Exercise instructions -
Can you copy out again, word for word, the rows starting with the line that contains "Task: Toggle favorite star for Atalanta match" and going on through the line that contains "pyautogui.click(x=166, y=27)"?

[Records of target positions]
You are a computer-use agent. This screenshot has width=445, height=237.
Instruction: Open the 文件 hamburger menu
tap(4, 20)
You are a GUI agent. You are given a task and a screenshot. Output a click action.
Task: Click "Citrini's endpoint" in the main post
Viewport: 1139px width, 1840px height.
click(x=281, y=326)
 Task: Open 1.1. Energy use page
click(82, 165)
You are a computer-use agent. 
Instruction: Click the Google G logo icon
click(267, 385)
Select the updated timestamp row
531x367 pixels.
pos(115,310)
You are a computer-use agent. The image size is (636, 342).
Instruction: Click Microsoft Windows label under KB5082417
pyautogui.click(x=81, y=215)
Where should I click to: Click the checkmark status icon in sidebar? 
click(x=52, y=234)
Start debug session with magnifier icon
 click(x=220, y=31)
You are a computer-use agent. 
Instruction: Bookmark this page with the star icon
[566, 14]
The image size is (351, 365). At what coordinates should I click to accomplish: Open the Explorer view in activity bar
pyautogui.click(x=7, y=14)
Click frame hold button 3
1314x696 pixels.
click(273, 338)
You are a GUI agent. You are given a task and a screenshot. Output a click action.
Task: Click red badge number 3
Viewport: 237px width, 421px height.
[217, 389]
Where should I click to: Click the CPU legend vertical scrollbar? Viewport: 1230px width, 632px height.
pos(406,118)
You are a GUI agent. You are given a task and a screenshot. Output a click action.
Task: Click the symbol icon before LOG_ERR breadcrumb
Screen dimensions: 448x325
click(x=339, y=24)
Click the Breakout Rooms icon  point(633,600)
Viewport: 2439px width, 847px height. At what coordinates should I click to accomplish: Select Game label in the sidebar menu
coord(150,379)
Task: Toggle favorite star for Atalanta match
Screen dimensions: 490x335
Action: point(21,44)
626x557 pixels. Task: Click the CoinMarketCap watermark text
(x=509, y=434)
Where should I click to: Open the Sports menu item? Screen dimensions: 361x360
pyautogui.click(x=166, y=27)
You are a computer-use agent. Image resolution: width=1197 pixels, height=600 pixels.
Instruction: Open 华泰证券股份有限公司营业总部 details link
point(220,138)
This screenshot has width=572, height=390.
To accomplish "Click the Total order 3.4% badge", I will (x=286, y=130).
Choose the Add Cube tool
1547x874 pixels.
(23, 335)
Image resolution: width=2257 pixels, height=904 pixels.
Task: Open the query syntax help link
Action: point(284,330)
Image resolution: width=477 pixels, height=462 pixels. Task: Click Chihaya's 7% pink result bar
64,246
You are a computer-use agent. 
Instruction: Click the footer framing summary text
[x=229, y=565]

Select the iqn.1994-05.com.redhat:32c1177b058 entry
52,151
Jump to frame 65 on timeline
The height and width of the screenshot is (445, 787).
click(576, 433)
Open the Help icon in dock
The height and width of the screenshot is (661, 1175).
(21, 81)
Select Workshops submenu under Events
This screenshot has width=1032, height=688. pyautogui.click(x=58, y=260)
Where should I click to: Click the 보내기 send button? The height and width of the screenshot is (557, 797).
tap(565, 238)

Task result -
Task: Toggle favorite star for Atalanta match
Screen dimensions: 490x335
Action: point(21,44)
626x557 pixels. Task: Click the CoinMarketCap watermark text
(x=509, y=434)
Where should I click to: Open the Sports menu item? Screen dimensions: 361x360
pyautogui.click(x=166, y=27)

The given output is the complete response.